Damien Hirst takes over Gagosian
Is Hirst’s show ‘more relevant than ever’ or ‘insultingly bad’?
Though he remains “Britain’s richest artist”, Damien Hirst has been through something of a “fallow period” in recent years, said Mark Hudson in The Independent. Where once it seemed his work could only shoot up in value, his commercial and critical standing have taken a dive lately, and it has been reported that he has been laying off staff. But if Hirst is down, he is not out, and last week, on the very day that Covid-19 restrictions began to be relaxed in England, he opened the first of a year-long programme of exhibitions at London’s Gagosian Britannia Street. Composed of 41 works created between 1993 and the present day, Fact Paintings and Fact Sculptures includes photorealistic paintings, conceptual installations and provocative sculptures. Its launch date had been carefully chosen to highlight “the return of one of art’s great life-forces” – and to draw attention to the notion that the artist’s career-long fascination with science and death is, in the context of a global pandemic, more relevant now than ever.

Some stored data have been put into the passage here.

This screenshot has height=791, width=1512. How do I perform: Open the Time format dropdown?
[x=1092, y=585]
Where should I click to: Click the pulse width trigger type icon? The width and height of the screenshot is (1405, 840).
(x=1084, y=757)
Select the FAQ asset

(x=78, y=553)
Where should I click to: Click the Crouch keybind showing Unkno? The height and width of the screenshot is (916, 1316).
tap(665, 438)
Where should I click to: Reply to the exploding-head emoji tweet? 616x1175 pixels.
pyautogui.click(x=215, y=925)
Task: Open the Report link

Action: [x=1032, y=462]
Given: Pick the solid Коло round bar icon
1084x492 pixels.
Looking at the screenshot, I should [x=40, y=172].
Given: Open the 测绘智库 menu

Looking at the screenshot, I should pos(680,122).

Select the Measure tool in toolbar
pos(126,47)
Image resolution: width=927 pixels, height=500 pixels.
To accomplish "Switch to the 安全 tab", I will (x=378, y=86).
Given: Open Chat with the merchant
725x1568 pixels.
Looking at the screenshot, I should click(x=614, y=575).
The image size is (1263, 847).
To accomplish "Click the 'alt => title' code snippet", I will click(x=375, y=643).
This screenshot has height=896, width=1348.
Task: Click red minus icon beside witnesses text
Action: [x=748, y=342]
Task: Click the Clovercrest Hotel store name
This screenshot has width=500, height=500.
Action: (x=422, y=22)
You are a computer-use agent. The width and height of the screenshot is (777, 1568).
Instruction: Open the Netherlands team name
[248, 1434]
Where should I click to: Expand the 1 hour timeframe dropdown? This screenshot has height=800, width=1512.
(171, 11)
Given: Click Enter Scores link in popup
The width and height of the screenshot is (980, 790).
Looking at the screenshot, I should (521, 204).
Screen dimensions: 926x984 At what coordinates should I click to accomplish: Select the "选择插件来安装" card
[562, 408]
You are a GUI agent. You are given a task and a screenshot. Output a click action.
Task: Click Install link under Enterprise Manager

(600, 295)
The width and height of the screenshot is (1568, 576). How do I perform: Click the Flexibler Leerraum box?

Hirst has been the master of attention-grabbing publicity stunts, and his “positively scary prescience in judging the mood of the time” is widely recognised; his artistic merits, however, remain a point of contention. His new exhibition may be an attempt finally to prove that as well as being a “great showman”, he is a great artist. But does it convince?
It does not, said Laura Freeman in The Times. On the contrary, the art on show here is insultingly bad. For one series of paintings, Hirst has taken digital photographs of subjects such as Notre Dame in flames, a nuclear mushroom cloud and even himself, dressed in medical scrubs, and reproduced them “pixel for pixel in oil on canvas”. The result is aesthetically vapid, evoking the output of “an inkjet printer: true to life, only blurrier, duller”. Elsewhere, there are pictures of butterflies – a signature Hirst motif – that are “no better than the art you get on ceilings over dentists’ chairs”. But worst of all are the mirrored vitrines styled to look like jeweller’s display cases, with titles such as F**king Entitled C***, Deluded Rich W**ker – and “that most loaded of four-letter words: Snob”. It takes “some gumption and no little contempt” to give such “disobliging titles” to pieces that confront the viewer with their own reflection. Perhaps Hirst thinks it’s funny; if so, he is wrong.
The show is not uniformly bad, said Ben Luke in the London Evening Standard. Among the more “impressive works” is Cancer (2003), a cabinet filled with books on oncology: “its surgical steel and glass cabinet and the neutral, academic spines of the books belie the brutality of cancer, its devastation of the body”. As with all Hirst’s best art, it reflects on the themes of “science, belief and fear”, and it is genuinely thought-provoking. Unfortunately, however, pieces of this calibre are few and far between – and are drowned out by countless desultory works seemingly conceived on “the back of a fag packet”. Hirst variously presents us with “replicas of a tea tent” he encountered at a snooker tournament; “an unfinished kitchen unit with an unplumbed sink”; and, even more mystifyingly, “a stack of shelves with cardboard boxes” from his studio. Quite what he is trying to prove with this “unspeakably boring” dross is not entirely clear. But one thing is certain: this “dull” and “directionless” exhibition is a “mess”.